┌──

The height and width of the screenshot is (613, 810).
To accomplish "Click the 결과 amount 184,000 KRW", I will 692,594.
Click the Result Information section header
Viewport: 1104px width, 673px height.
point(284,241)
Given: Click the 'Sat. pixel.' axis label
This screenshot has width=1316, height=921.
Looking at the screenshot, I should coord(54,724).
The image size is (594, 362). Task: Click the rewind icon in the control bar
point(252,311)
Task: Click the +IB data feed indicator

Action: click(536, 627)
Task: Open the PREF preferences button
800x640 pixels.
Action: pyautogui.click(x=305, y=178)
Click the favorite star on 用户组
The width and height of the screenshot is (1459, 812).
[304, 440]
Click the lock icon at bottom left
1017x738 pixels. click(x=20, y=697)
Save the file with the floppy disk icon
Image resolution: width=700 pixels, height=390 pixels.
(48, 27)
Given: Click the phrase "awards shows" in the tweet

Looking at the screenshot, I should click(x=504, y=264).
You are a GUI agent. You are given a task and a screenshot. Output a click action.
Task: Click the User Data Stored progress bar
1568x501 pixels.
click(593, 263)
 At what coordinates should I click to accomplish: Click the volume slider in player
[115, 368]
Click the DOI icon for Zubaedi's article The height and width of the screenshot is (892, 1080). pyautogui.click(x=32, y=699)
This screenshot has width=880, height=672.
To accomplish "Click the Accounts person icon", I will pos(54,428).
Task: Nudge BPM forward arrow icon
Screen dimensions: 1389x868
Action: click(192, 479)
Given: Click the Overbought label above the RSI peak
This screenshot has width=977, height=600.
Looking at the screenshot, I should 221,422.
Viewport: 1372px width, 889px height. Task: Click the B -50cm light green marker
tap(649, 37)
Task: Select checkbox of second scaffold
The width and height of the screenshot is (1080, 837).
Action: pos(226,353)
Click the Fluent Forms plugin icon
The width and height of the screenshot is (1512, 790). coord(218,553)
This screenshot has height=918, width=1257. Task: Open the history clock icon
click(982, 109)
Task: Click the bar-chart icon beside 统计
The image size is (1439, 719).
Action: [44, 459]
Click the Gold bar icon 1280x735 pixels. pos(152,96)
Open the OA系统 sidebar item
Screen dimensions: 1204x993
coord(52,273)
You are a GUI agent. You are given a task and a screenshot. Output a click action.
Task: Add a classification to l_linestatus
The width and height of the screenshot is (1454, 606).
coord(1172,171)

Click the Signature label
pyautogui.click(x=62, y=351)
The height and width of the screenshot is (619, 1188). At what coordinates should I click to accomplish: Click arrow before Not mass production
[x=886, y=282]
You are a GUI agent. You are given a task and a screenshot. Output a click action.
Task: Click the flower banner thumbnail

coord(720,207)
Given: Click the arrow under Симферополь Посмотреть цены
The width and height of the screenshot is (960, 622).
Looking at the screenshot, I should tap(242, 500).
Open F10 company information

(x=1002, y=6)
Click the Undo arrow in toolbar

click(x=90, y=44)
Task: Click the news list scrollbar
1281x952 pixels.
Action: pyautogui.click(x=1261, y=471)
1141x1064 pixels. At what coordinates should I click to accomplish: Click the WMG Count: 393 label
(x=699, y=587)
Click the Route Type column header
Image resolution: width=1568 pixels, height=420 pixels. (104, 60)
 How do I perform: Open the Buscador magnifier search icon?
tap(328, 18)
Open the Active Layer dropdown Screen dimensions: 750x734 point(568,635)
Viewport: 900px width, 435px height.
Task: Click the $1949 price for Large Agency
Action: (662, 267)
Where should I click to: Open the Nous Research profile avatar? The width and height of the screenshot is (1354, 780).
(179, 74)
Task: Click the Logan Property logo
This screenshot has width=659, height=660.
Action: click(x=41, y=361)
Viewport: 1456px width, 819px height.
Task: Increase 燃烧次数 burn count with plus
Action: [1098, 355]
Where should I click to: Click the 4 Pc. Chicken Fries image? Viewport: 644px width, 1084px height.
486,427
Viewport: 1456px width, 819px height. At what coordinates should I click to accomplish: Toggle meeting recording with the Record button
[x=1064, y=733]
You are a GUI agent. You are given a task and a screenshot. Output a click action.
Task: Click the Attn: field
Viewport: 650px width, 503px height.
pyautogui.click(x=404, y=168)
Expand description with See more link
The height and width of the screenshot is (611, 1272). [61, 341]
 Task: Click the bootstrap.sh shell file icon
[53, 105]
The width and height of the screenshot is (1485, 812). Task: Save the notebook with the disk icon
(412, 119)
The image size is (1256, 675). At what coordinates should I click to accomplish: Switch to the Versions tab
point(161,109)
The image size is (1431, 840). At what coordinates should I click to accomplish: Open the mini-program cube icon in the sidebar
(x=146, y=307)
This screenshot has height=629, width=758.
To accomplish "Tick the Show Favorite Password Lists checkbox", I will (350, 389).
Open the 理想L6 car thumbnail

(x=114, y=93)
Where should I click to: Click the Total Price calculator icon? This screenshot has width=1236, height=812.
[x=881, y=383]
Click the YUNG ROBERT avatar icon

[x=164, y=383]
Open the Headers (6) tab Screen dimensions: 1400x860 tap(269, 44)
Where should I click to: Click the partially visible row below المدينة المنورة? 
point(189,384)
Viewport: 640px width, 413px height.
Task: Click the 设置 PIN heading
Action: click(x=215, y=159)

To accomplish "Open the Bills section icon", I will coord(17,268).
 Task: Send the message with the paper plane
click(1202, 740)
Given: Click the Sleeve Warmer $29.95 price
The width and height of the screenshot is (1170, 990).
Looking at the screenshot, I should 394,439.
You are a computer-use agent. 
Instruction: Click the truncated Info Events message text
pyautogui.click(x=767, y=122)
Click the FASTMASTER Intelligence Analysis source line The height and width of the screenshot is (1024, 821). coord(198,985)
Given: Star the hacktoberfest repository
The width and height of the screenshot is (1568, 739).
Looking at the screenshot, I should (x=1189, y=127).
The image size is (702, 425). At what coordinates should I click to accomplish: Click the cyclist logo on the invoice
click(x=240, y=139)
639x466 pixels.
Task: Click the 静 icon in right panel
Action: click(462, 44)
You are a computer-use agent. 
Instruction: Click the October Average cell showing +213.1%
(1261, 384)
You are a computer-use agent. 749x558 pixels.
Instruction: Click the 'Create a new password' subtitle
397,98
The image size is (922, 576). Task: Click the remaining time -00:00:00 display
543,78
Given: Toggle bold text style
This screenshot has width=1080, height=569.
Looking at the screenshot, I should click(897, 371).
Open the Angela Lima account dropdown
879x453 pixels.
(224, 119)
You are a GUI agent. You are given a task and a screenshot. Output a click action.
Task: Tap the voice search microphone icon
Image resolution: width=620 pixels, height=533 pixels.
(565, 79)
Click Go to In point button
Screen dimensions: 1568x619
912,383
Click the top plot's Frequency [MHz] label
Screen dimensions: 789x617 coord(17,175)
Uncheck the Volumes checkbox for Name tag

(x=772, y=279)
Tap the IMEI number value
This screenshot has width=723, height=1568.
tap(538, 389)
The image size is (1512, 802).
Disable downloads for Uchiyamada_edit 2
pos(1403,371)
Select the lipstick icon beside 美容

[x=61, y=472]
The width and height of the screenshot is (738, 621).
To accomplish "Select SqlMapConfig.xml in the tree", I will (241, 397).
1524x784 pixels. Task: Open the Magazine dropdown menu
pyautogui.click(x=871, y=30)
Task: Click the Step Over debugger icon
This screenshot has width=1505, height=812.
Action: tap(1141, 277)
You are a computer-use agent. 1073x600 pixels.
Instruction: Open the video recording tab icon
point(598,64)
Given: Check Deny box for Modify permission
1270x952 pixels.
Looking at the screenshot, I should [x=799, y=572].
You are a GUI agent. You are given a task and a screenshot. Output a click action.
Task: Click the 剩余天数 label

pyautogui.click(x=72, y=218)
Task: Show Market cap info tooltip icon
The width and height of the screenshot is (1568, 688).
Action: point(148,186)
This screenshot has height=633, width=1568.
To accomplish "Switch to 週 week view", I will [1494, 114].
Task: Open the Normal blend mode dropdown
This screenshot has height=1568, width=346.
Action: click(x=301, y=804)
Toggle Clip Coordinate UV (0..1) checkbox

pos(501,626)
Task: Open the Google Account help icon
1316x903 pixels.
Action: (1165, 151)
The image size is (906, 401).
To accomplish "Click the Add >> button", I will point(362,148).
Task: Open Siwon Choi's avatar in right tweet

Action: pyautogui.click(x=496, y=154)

└──

**Your objective**
Change "notebook" to "workbook" in the listing lines starting at the one containing "Expand description with See more link" and ending at the one containing "point(161,109)". Reproduce only those lines, with everything else left unchanged.

**Task result**
Expand description with See more link
The height and width of the screenshot is (611, 1272). [61, 341]
 Task: Click the bootstrap.sh shell file icon
[53, 105]
The width and height of the screenshot is (1485, 812). Task: Save the workbook with the disk icon
(412, 119)
The image size is (1256, 675). At what coordinates should I click to accomplish: Switch to the Versions tab
point(161,109)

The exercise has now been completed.